Yine aynı liseye ilişkin yayınlanan bir çalışma Dr.Mehmet Çetin Akın’ın Konya Gazi Lisesi ve Tarihi Gelişimi 105 başlıklı eseridir. Çalışmanın kapsamı 1889’dan günümüze değin uzanmaktadır. Kendisi bir akademisyen olan Akın, arşiv kaynakları olarak Konya Gazi Lisesi arşivini, Konya İl Milli Eğitim Müdürlüğü arşivini, ve Koyunoğlu Müzesi’ndeki Selçuk Es belge koleksiyonunu kullanmıştır. Öte yandan, biraz önce sözünü ettiğimiz Hüseyin Köroğlu’nun zamanında oluşturmuş olduğu özel arşivinden etkin bir biçimde yararlanmıştır. Dolayısıyla karşımızda, eğitim tarihçiliğinde pek de sık karşılaşmadığımız taşra arşivlerini kullanan bir araştırma görmekteyiz. Bunların yanısıra, son dönem Konya tarihiyle ilgili yerel olarak basılan çeşitli kitaplar ve dergi-gazete makaleleri de bu çalışmaya kaynak oluşturmuşlardır. Biz bu eserde, İstanbul Maarif Nezareti’nden tasarlanan eğitim programlarının yerel bazda gerçekte ne ölçüde uygulanıp uygulanamadığını görebiliyoruz. Aynı şekilde, öğrenci sayısının azlığı karşısında eğitimcilerin hangi yöntemlerle okula yönelik popüler ilgi celbetmeye çalıştıklarını öğreniyoruz.106 Bu yönleriyle Akın’ın eserinin dikkate değer olduğu açıktır.

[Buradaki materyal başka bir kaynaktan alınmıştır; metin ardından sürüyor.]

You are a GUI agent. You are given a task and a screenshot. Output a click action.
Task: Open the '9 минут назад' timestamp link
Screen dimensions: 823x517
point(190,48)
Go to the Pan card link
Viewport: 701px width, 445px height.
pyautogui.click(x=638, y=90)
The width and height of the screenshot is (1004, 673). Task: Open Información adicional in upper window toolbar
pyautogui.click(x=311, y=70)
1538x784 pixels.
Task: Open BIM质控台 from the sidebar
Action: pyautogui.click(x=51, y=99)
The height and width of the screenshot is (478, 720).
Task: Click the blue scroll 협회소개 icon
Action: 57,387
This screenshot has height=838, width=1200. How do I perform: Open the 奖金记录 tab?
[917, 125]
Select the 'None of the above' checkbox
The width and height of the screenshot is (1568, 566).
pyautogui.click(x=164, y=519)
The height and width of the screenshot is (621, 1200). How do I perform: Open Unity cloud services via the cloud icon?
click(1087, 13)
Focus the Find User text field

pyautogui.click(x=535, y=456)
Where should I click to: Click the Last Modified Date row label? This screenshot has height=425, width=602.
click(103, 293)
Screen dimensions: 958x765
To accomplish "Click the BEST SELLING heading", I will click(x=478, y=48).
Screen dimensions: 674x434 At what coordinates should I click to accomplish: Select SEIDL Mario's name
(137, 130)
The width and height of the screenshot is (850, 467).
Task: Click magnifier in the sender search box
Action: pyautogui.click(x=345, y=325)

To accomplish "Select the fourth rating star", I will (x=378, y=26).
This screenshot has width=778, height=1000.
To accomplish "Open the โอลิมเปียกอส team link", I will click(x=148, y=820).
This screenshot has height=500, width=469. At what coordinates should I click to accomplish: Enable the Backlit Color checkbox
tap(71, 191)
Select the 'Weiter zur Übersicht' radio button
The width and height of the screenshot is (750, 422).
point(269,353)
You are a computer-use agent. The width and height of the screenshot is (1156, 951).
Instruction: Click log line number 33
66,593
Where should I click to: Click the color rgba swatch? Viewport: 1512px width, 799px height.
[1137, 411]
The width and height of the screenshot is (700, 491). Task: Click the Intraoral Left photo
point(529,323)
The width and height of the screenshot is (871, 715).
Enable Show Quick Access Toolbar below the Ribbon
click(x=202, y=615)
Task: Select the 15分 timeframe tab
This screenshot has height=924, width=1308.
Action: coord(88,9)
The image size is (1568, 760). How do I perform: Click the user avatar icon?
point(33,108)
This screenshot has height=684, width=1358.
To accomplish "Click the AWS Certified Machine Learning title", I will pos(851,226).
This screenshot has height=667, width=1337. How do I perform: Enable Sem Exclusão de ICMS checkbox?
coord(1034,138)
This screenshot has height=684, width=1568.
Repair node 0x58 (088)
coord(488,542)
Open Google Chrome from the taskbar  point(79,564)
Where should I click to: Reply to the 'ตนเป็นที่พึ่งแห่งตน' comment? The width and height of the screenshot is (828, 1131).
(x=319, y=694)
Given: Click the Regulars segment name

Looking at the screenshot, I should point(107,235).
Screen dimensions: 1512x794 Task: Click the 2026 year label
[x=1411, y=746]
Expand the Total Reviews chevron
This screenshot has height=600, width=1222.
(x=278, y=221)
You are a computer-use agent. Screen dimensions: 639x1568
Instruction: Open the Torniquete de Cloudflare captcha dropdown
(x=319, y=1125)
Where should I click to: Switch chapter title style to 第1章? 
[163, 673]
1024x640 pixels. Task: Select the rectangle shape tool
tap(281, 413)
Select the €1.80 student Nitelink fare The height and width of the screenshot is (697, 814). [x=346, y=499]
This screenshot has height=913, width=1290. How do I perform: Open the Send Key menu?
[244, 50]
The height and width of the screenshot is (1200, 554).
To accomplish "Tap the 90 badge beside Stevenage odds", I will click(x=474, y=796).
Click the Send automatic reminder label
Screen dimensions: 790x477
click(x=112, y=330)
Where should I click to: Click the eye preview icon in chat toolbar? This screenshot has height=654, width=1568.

Ulusçu-cumhuriyetçi paradigmanın hilâfına olarak Caner Arabacı’nın Osmanlı Dönemi Konya Medreseleri 1900-1924 107 başlığıyla Abdülhamid ve Meşrutiyet devirlerinde Konya medreselerini irdelediğini görmekteyiz. Bu eser hayli ayrıntılı ve kapsamlı bir son dönem Konya medreseleri, mimari özellikleri, vakfiyeleri ve müderrisleriyle biyografilerinin dökümünden oluşmakta olup son dönem Konya entelektüel tarihi açısından âdeta bir veri bankası mahiyetindedir. Kullanılan arşiv kaynakları Başbakanlık Osmanlı Arşivi’nin yanısıra Beyşehir Müftülük Arşivi, Karatay İmam Hatip Lisesi Arşivi, Karatay Tapu Sicil Müdürlüğü Arşivi, Konya Vilâyeti Özel İdare Arşivi, Konya Şer’iyye Sicilleri, Meram Tapu Sicil Müdürlüğü Arşivi, Mevlana Müzesi Hazine-i Evrak Arşivi, İbrahim Hakkı Konyalı Vakıf Kütüphane ve Arşivi, İzzettin Koyunoğlu Müzesi Arşivi, Konya İl Milli Eğitim Müdürlüğü (Eski Arşiv) Ayniyat Deposu, Konya Vakıflar Bölge Müdürlüğü Arşivi ve Vakıflar Genel Müdürlüğü Arşivi’nden oluşmaktadır.
Osmanlı taşrasındaki modern yüksek öğretim kurumlarına ilişkin şimdiye değin yapılmış nadir çalışmalardan birisi Ekmeleddin İhsanoğlu’nun Şam tıbbiyesine dair incelemesidir.108 Kullanılan başlıca birincil kaynaklar, Başbakanlık Osmanlı Arşivi’nin yanısıra çağdaş Suriye ve Fırat gazeteleri; Şam Tıp Mektebi hocalarından Prof.Dr.Ali Rıza Atasoy’un bıraktığı notlar ve istinsah ettiği belgeler; yine mektep hocalarından zoolog Prof.Dr. Ali Vehbi Türküstün’den kalan kaynaklardır. Söz konusu eser, taşra yüksek eğitim tarihini ve o sıralarda faaliyette bulunan Beyrut Protestan tıp mektebiyle rekabetini anlamak açısından kapsamlı ve başarılı bir monografidir.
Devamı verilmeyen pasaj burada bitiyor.